• **Excerpted text**
* START *

TRANSFORMATIVE LEADERSHIP
TOWARD SUCCESS AND SIGNIFICANCE
A Special Lecture on Leadership
Presented at the Global Conference on Leadership
at the Sookmyung University's Centennial Celebration, May 23, 2006

Introduction

Part I: Women's Leadership in the Millennium

Part II: Transformative Leadership toward Success and Significance

References

 

Part II: Transformative Leadership toward Success and Significance

 

SUCCESS:  Measurable Improvements in Academic Quality

 

My own institution, as I mentioned earlier, has embarked on a collective process utilizing Appreciative Inquiry. There are four Ds in this process—Discovery, Dreams, Design, and Destiny.


At the two-day Strategic Planning with a Difference this January, we collectively discovered the PWU’s strengths and best practices, as well as the inner giftedness and multiple talents of each member of the PWU Community. Our process of collective Discovery has affirmed our institutional strengths.  The PWU is a university that has pioneered in women’s education and various modes of instructional delivery. It is a university steeped in cultural history and traditions without being irrelevant to the changing times. It is a community that has dedicated itself to service. It is a community that has a strong faith in God and in each other.

Through our workshops and discussions, we put together our wish lists to represent our collective dreams. In the February echo sessions with the staff under each administrator’s responsibility, we started to concretize these dreams, to collectively Design them into action plans. Through this innovative approach, we are gradually breathing energy into our plans. 

In this way, we shall collectively create the PWU’s new collective Destiny in the 21st century. The Philippines today is becoming a major producer of the world’s human resources requirements—doctors, nurses, teachers, caregivers, etc. This means that our graduates may find employment not only here in the Philippines but also in many countries abroad.

How can we be certain that our PWU products will survive in a globally competitive environment? What are the best features and uniqueness of the PWU’s educational programs that give credence to the University’s claim of producing women leaders and useful citizenry? I posed these questions to both the faculty and administrators.

To the alumni who have made significant contributions in their respective fields, I have also requested answers to these questions: What features of the PWU education made you successful and thereby create a significant impact on the lives of others. What will be the University’s market brand today; what kind of educational product are we producing? How can we ensure that the University’s tradition of academic excellence and leadership can be sustained in the changing environment of a global world?

* END *

• **Dataset rows**

* START *

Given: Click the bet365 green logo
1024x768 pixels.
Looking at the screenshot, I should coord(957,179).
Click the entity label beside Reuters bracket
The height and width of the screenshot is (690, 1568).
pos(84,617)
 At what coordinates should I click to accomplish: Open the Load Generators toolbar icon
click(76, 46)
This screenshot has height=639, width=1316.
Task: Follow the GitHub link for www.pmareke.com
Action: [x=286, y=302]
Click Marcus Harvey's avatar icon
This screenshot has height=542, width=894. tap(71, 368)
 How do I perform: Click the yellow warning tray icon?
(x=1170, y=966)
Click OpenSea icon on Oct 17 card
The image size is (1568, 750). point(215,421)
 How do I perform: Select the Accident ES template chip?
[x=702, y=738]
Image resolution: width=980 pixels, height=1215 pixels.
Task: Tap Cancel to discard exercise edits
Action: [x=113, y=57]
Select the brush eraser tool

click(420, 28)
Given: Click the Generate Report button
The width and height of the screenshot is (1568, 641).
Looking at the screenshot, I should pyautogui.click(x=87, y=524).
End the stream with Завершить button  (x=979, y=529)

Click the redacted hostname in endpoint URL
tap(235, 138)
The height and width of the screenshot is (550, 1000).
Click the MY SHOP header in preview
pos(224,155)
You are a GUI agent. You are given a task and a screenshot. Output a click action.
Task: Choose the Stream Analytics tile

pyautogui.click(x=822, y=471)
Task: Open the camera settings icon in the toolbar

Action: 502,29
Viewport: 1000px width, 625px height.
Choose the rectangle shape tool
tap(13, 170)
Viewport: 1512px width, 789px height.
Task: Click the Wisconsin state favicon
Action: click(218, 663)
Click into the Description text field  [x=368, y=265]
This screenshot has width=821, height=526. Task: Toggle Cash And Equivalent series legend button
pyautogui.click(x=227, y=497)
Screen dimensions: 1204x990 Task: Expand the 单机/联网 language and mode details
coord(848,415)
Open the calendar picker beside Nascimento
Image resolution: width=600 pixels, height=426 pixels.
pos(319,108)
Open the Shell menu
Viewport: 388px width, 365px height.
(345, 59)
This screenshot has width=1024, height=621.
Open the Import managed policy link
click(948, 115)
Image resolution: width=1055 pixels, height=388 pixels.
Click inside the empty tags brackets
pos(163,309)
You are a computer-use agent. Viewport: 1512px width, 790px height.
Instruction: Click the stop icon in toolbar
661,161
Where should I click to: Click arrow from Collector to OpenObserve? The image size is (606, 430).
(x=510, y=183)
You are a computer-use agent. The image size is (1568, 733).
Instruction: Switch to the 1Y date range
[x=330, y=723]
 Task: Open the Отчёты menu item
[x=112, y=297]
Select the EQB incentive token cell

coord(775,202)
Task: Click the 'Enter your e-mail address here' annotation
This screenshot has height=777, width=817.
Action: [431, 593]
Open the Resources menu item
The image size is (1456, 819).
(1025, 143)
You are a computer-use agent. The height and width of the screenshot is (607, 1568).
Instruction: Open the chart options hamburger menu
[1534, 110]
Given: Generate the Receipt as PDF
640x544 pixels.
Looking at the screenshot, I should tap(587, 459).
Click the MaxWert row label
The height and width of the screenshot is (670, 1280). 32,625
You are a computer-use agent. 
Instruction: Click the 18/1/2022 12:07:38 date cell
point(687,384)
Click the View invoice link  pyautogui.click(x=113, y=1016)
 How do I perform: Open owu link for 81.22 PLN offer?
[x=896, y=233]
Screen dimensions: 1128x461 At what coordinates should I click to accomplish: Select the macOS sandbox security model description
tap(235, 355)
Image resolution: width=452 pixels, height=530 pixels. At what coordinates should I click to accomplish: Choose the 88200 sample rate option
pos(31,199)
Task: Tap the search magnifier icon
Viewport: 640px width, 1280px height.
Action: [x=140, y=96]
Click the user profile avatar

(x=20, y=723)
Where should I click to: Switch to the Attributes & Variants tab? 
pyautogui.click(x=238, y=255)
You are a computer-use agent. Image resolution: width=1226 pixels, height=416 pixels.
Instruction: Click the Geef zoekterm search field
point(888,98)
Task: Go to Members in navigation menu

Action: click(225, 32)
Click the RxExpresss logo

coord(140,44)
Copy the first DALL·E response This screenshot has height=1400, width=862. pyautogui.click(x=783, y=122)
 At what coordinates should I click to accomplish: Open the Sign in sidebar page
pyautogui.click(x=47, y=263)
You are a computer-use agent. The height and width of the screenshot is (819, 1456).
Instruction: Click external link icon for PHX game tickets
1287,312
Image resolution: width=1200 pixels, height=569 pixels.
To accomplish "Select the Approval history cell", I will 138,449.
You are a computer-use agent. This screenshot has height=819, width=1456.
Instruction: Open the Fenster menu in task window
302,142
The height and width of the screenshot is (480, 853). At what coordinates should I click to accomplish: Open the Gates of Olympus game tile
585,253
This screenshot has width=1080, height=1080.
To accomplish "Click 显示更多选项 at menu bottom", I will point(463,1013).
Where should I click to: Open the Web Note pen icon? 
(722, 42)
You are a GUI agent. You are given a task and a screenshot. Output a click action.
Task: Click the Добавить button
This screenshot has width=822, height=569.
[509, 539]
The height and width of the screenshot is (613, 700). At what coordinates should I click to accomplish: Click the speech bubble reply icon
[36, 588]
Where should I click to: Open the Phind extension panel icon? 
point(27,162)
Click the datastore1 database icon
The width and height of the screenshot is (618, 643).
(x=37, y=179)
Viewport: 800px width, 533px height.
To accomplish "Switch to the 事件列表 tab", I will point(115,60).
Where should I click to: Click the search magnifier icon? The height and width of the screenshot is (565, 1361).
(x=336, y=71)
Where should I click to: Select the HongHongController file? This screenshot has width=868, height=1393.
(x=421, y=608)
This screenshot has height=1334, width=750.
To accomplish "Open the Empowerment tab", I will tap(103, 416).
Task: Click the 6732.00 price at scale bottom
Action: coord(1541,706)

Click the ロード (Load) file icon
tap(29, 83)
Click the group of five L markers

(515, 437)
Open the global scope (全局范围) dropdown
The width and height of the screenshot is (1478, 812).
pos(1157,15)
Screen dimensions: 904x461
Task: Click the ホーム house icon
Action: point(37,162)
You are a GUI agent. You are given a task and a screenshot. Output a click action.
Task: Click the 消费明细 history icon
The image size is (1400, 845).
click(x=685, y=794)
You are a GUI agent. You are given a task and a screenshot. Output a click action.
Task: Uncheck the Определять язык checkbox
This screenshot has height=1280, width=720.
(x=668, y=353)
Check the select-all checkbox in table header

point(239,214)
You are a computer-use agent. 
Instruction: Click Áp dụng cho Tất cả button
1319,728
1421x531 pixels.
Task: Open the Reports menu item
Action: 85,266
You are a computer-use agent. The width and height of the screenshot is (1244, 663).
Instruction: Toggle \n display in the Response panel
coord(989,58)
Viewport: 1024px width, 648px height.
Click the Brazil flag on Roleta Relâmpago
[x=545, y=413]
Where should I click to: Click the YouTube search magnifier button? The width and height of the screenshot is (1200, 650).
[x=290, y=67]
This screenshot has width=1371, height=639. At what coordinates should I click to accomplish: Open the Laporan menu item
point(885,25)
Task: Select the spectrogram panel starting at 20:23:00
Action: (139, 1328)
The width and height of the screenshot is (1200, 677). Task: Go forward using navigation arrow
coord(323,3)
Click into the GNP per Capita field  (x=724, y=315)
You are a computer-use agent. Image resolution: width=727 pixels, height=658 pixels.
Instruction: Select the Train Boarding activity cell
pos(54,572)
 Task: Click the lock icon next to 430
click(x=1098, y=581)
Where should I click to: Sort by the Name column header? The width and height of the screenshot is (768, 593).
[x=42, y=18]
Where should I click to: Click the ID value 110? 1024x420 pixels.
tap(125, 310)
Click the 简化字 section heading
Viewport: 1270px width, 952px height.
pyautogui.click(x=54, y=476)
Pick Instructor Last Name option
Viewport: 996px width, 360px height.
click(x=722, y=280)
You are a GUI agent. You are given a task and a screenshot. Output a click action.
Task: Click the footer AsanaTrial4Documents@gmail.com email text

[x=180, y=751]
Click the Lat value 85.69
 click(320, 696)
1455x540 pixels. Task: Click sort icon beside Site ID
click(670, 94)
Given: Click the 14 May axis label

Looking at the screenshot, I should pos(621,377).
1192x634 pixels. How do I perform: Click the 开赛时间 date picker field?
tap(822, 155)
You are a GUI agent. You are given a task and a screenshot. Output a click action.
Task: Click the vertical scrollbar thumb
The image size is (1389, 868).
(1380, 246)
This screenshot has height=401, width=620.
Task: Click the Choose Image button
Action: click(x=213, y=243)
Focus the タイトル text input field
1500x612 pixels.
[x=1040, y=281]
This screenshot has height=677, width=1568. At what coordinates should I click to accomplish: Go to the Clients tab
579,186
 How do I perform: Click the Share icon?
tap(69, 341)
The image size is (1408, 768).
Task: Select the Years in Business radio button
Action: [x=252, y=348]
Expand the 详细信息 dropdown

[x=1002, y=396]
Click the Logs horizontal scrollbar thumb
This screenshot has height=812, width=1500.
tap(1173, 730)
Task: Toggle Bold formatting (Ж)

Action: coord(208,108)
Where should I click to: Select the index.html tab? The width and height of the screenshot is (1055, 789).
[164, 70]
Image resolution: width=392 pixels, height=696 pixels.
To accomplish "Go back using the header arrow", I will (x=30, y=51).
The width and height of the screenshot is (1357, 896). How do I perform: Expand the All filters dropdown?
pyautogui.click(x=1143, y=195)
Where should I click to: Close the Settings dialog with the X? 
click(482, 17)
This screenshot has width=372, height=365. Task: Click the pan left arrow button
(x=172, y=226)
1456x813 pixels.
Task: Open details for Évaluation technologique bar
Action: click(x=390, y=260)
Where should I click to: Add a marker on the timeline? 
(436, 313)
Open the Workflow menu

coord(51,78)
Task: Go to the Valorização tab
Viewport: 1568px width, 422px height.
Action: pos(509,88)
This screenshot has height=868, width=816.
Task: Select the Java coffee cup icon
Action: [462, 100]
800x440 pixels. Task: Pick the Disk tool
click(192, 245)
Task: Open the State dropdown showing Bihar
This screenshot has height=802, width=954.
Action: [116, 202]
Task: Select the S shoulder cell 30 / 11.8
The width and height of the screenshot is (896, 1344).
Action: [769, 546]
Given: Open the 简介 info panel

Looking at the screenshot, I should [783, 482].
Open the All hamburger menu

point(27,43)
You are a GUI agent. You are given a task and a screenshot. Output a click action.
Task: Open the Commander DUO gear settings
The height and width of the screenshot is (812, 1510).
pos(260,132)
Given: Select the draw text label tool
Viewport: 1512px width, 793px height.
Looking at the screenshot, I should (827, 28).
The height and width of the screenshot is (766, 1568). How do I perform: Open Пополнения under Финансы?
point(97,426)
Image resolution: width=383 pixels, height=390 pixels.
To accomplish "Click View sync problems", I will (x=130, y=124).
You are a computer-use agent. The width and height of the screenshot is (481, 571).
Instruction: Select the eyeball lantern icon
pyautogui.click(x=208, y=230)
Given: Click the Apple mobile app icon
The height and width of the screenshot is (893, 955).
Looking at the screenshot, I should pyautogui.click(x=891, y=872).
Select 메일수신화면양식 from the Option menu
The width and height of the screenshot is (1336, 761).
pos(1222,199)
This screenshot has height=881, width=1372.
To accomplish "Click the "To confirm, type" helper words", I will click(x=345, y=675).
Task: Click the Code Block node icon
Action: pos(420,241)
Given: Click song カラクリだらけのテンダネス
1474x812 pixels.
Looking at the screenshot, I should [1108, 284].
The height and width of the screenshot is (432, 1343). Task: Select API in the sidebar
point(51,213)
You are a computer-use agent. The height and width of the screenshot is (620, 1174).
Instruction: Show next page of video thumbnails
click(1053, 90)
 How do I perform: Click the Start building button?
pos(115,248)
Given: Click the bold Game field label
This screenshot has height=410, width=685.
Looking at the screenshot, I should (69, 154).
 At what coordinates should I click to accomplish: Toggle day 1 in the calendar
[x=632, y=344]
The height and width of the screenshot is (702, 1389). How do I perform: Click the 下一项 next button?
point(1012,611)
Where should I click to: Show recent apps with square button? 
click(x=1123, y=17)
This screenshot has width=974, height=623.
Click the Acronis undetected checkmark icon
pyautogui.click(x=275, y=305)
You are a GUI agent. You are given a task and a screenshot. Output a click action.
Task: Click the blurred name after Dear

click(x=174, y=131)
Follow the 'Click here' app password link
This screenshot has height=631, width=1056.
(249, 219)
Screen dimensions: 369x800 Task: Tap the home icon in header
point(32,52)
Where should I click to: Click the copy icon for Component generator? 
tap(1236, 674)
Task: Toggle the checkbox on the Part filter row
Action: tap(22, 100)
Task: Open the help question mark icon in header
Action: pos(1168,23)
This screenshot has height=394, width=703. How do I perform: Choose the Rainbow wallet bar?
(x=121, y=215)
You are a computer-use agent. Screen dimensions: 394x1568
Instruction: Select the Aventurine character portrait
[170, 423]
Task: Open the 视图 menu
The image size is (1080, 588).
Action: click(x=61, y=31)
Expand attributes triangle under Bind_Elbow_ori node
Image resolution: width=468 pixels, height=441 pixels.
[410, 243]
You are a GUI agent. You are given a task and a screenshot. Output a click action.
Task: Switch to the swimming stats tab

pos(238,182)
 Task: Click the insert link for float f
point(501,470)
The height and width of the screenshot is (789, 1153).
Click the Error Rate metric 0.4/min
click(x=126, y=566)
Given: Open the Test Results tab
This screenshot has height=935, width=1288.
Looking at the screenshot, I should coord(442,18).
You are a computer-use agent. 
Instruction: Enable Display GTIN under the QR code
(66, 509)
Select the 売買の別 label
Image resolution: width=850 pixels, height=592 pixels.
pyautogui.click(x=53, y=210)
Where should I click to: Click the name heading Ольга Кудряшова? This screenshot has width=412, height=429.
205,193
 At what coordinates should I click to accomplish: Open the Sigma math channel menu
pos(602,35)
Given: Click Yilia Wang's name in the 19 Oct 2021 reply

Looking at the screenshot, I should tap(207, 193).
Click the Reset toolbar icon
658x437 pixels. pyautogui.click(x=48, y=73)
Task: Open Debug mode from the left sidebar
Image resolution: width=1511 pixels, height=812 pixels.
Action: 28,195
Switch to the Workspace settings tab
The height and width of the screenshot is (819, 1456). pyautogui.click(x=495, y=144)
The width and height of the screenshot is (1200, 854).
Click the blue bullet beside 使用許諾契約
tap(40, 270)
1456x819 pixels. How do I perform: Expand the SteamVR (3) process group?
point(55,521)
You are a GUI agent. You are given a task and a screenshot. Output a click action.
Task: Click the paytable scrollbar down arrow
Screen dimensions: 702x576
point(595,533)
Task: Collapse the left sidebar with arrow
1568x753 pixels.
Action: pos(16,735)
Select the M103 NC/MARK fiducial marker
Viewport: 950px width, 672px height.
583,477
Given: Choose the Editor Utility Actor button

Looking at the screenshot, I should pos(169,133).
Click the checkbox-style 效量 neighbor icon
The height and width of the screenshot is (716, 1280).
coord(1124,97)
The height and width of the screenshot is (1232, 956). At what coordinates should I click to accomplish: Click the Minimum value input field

* END *

• **What this exercise asks**
1. In the leadership lecture, what are the four Ds of the Appreciative Inquiry process?
2. Reproduce the leadership lecture verbatim, beginning at the words "SUCCESS:  Measurable Improvements" and stopping after "Design, and Destiny.".
The lines were taken from a different source than the leadership lecture.

• **Answers to the exercise**
1. Discovery, Dreams, Design, and Destiny.

2.
SUCCESS:  Measurable Improvements in Academic Quality

 

My own institution, as I mentioned earlier, has embarked on a collective process utilizing Appreciative Inquiry. There are four Ds in this process—Discovery, Dreams, Design, and Destiny.